Cerpen Fantasi Gratis: Aku, Penyihir dan Goblin
Cerpen Fantasi Gratis: Aku, Penyihir, dan Goblin
[Cerpen Fantasi] Aku berdiri di samping jalanan usai turun dari bus terakhir malam ini. Aku sedang nekat mencari tempat yang diceritakan Martha, setelah dia memberiku buku unik dari perpustakaan Pak Green.
Malam berkabut menyelimuti hutan yang sunyi di hadapanku ini. Aku menyalakan senter dan masuk ke dalam hutan, mengikuti jalan setapak.
Setelah berjalan beberapa saat, aku tiba di sebuah tempat yang terasa aneh. Pepohonan kering dan membusuk berdiri tegak di luar sebuah gubuk tua yang dipenuhi oleh sinar lampu merah oranye dari dalamnya. Suasana itu memancarkan aura misterius yang menggigit rasa penasaran di dalam diriku.
Begitu hendak pergi menuju gubuk, aku terhenti karena ada makhluk asing dengan wajah jelek dan berpakaian tidak rapi. Dia hanya menatapku diam sambil menunjuk ke arah gubuk. Aku berjalan cepat dan coba untuk tidak terlalu memperhatikan makhluk itu. Tapi, dia tidak asing, wajahnya mirip sesuatu dari buku yang sedang kupeluk erat saat ini.
Dengan langkah ragu, aku memasuki gubuk tersebut. Cahaya merah oranye menyinari setiap sudut ruangan, menciptakan bayang-bayang menyeramkan yang berputar-putar di dinding.
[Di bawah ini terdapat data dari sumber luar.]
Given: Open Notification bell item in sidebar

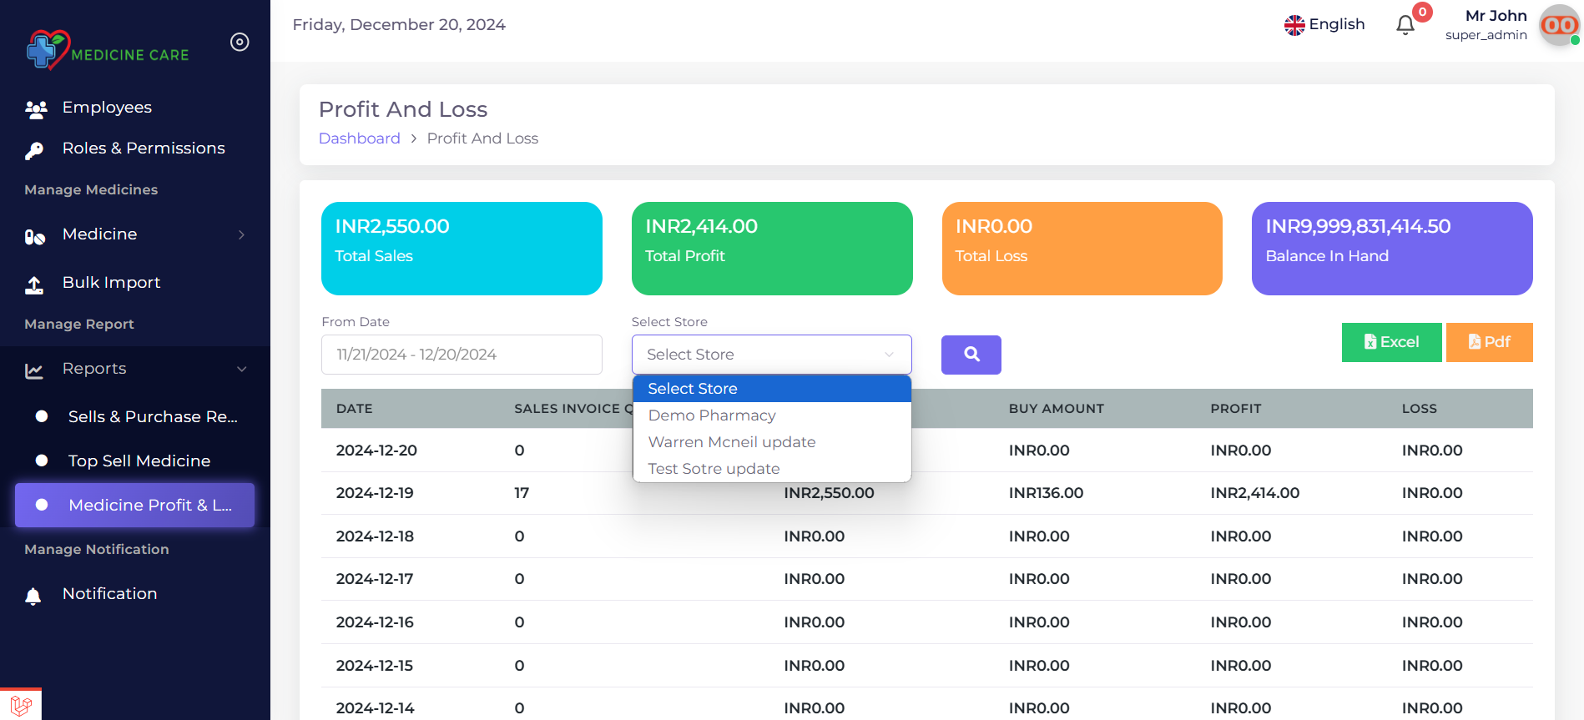Looking at the screenshot, I should point(109,594).
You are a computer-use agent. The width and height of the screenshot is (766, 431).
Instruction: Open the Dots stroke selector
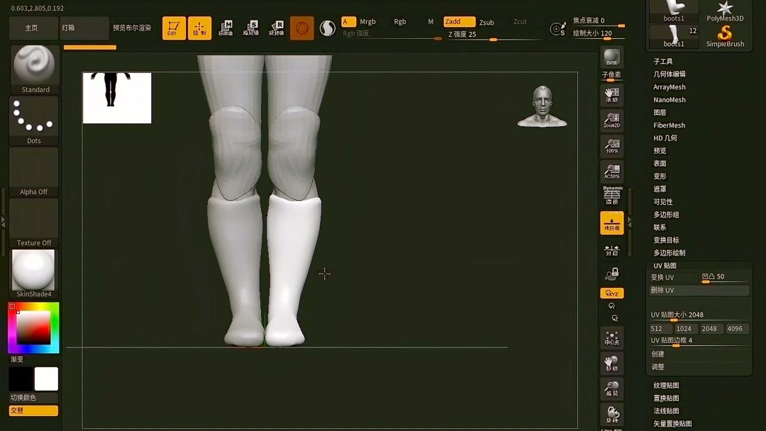coord(33,117)
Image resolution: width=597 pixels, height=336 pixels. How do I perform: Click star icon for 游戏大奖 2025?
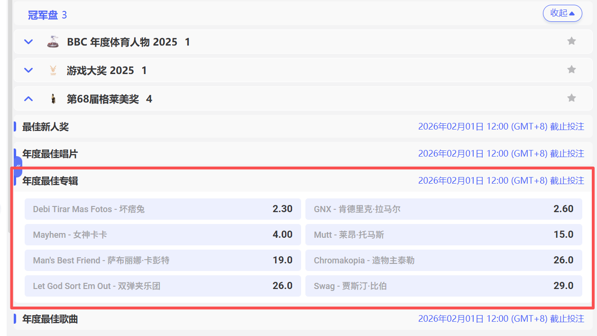click(571, 70)
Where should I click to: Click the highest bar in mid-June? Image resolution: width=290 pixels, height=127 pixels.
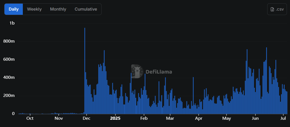[x=266, y=81]
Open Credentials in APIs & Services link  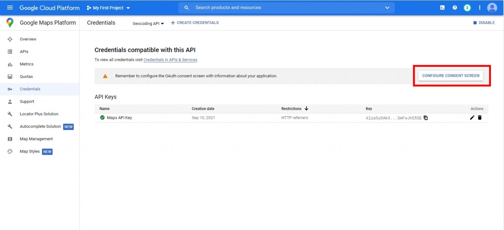pyautogui.click(x=170, y=59)
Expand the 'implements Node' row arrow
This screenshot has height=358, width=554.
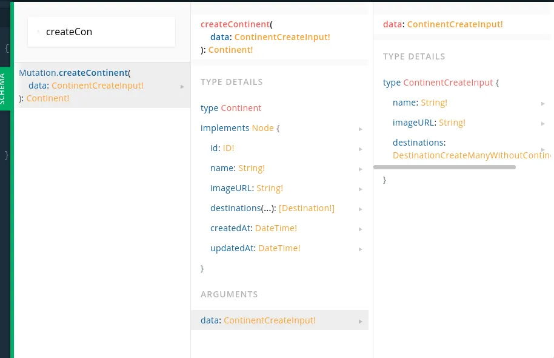tap(361, 129)
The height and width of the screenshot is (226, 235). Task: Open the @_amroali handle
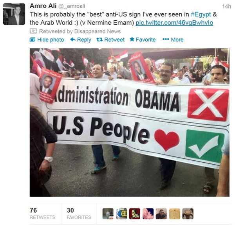tap(72, 6)
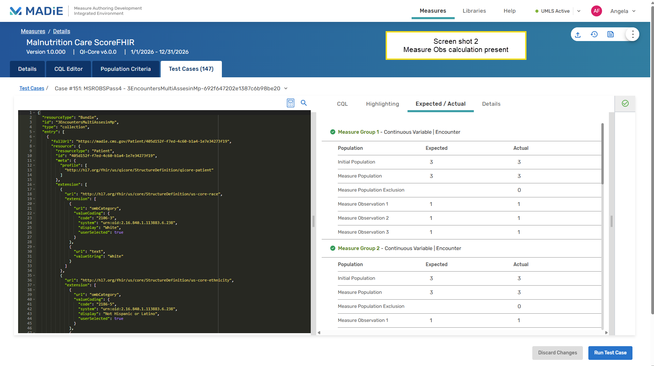
Task: Click the results panel vertical scrollbar
Action: 602,154
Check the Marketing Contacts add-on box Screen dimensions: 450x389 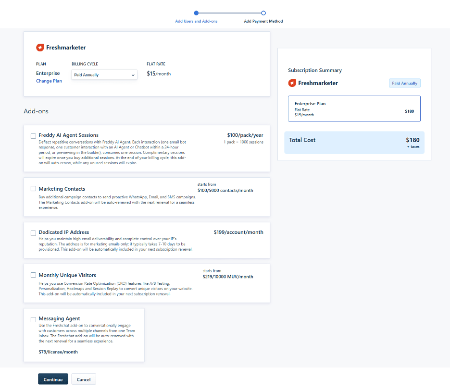point(34,189)
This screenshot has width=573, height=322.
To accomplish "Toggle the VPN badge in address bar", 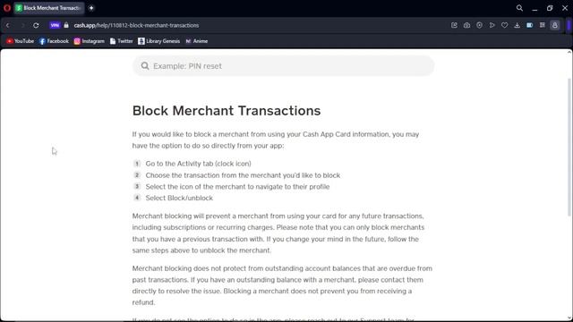I will [x=55, y=25].
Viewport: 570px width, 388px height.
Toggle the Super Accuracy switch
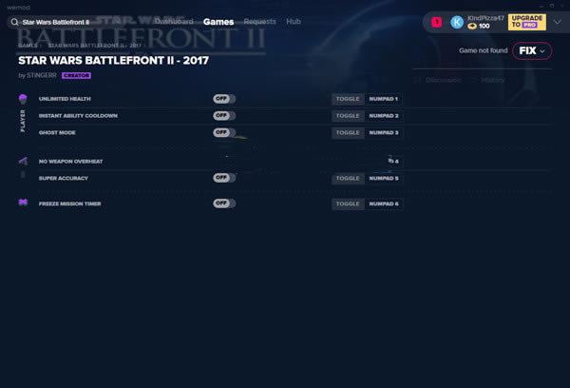click(224, 178)
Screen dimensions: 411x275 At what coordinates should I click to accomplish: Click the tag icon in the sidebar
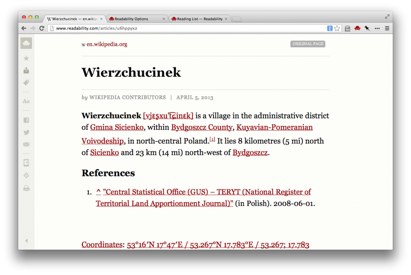click(26, 83)
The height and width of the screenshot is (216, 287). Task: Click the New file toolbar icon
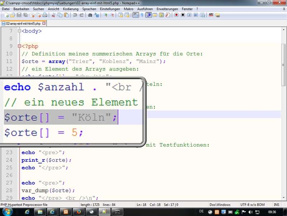coord(6,15)
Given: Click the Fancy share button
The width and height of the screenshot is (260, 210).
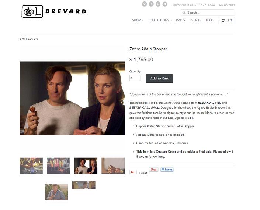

Kepalaku pusing, apalagi bau rempah-rempah dan ramuan aneh mewangikan udara, mengisi hidungku dengan aroma yang khas dan magis.
Di tengah gubuk, duduklah seorang penyihir tua dengan jubah hitamnya yang menjuntai ke lantai. Wajahnya yang keriput dan mata biru tajam memberikan kesan kebijaksanaan, tapi ada sesuatu yang menyeramkan dalam tatapannya. Telinganya yang runcing dan janggut putih yang lebat memberikan kesan bahwa dia telah hidup selama berabad-abad.
"Aku sudah mengetuk, tapi pintunya terbuka sendiri. Untuk itu—"
"Aku tahu kau akan datang." Suara serak sang penyihir menghentikan ucapanku. "Ketika malam ini tercipta, takdir kita saling terkait."
Aku mengangguk, tak mampu menahan rasa takjub dan ketakutan di dalam diri.
"Aku dengar dari seorang teman. Kau sangat luar biasa kuat. Apa yang kau tahu tentangku?" tanyaku, suaraku terdengar bergema di antara dinding gubuk yang rapuh. Masih posisi berdiri dengan jarak kurang lebih lima meter dari tempatnya duduk.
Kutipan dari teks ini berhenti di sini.